KD
Kaitlin Della Rocca
  • Engineering/Civil Special
  • Class of 2019
  • Massapequa, NY

RWU Engineering Students Inspire Girl Scouts to Test their Science Skills at STEM Workshop

2016 Feb 10

On Saturday, February 6, the Roger Williams University chapter of Society of Women Engineers - including member Kaitlin Della Rocca, a resident of Massapequa, NY - hosted 46 local girl scouts for the "Physics is Phun" workshop - an annual hands-on science program that allows scouts from the Girl Scouts of Southeastern New England earn a new badge by completing six different experiments on electricity, force and motion, aeronautics, optics, acoustics and space.

Seven girl scout troops from across Rhode Island and Southeastern Massachusetts - including Bristol, Chariho, Cumberland, East Providence, Narragansett, Rehoboth and Portsmouth - participated in the morning workshop created by the local professional chapter of the Society of Women Engineers (SWE). The annual event was created in an effort to encourage young girls to become interested in studying or pursuing science, technology, engineering and math (STEM) as a potential career path. The SWE student chapter has held the event on the Bristol campus since 2001.

"If you look at the mission of the Society of Women Engineers, it not just about helping women network with other women in engineering, but it's to reach out and excite girls about engineering as well as to educate - people don't even really know what engineers do," said Janet Baldwin, professor of engineering from the School of Engineering, Computing and Construction Management.

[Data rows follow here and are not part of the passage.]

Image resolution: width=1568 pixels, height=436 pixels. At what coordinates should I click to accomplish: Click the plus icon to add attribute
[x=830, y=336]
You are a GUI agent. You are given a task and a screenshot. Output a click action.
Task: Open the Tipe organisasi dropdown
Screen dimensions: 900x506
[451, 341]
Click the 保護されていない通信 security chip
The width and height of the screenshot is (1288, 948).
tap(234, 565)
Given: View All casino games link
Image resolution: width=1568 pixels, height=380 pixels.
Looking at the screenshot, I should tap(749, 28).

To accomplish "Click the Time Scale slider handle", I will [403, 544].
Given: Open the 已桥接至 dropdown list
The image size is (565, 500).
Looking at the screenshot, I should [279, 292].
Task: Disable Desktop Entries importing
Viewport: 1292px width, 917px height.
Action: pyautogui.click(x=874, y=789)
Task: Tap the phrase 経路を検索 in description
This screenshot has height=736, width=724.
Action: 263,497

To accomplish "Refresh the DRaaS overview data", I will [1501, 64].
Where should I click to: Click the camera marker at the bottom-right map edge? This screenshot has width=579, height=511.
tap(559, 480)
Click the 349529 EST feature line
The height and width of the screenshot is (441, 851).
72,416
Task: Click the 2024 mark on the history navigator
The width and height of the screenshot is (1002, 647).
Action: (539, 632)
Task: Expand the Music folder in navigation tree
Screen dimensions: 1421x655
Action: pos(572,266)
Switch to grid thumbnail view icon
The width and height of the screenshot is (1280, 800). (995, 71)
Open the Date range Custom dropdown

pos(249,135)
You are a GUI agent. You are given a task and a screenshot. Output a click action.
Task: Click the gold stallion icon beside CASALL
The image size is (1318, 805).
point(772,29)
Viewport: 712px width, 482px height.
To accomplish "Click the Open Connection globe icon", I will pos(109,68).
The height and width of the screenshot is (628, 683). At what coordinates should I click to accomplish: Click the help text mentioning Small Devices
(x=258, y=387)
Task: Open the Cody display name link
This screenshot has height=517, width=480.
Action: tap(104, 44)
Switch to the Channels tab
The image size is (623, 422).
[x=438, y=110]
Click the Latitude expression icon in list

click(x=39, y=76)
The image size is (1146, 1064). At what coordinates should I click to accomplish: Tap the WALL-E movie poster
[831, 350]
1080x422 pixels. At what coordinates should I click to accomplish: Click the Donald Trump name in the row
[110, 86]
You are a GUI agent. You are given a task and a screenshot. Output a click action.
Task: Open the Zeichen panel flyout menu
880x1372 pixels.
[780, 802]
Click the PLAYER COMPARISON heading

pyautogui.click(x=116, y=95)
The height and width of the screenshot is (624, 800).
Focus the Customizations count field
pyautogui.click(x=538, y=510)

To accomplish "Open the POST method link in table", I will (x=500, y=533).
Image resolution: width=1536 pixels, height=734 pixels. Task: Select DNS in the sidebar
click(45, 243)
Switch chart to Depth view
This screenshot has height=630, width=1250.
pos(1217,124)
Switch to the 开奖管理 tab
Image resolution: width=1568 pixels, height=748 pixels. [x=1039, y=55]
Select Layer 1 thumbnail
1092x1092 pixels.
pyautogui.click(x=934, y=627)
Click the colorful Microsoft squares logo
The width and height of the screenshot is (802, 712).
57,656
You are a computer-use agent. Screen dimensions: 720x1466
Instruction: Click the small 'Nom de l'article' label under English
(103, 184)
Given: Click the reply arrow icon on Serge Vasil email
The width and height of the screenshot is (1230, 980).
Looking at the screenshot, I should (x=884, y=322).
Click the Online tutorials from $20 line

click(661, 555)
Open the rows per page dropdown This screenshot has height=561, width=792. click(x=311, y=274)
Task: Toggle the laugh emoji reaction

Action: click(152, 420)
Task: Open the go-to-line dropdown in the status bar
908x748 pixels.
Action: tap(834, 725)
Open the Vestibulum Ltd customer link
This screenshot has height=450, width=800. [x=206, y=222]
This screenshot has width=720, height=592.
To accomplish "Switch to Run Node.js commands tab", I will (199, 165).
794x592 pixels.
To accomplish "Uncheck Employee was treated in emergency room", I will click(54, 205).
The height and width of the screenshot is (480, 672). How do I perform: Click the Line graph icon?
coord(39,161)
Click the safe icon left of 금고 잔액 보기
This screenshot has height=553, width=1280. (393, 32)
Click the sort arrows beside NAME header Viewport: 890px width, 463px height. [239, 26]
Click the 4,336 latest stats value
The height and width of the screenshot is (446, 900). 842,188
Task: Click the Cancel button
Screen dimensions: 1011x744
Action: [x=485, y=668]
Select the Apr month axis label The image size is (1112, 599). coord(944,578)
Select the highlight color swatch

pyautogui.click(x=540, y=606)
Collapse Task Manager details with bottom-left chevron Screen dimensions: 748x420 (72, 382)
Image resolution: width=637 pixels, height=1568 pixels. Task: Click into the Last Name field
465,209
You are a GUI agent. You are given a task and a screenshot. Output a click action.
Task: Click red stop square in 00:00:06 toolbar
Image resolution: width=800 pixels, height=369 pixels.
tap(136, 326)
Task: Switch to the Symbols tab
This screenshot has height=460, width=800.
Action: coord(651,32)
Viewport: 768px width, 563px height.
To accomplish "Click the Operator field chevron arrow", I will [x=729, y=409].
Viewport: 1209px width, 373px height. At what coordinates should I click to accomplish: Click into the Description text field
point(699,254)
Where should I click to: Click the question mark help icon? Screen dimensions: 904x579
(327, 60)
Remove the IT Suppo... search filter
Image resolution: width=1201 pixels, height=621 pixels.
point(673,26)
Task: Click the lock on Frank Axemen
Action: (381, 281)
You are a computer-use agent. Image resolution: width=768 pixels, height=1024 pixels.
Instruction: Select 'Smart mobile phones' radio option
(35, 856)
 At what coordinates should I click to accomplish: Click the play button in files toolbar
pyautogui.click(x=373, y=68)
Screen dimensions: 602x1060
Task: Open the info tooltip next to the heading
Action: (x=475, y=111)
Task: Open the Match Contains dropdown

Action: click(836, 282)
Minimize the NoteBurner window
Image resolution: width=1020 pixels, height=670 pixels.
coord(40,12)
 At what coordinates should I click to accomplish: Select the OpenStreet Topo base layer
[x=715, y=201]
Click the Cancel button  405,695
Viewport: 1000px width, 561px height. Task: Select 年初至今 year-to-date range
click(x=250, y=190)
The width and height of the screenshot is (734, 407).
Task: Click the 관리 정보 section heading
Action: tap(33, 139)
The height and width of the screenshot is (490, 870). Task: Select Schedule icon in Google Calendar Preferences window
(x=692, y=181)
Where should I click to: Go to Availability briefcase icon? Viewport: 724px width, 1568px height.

Della Rocca, an Engineering major at Roger Williams University helped facilitate the event with other SWE members to teach the girl scouts as they moved from station to station conducting experiments - which included building a marshmallow launcher and powering a LED light using the chemical energy within a lemon. The scouts also learned how to make a kaleidoscope, a straw oboe and a water whistle.

Roger Williams University junior Ariane Marquant serves as President of the SWE chapter and has participated in the workshop for a number of years and believes that serving as a role model for the young scouts is one of its key goals.

"One of our main purposes for this event is to introduce the girls to STEM but to also become role models," said Marquant. "We love what we're learning as engineering students and if we can get other girls to realize that this may be an area they are interested in, that's great."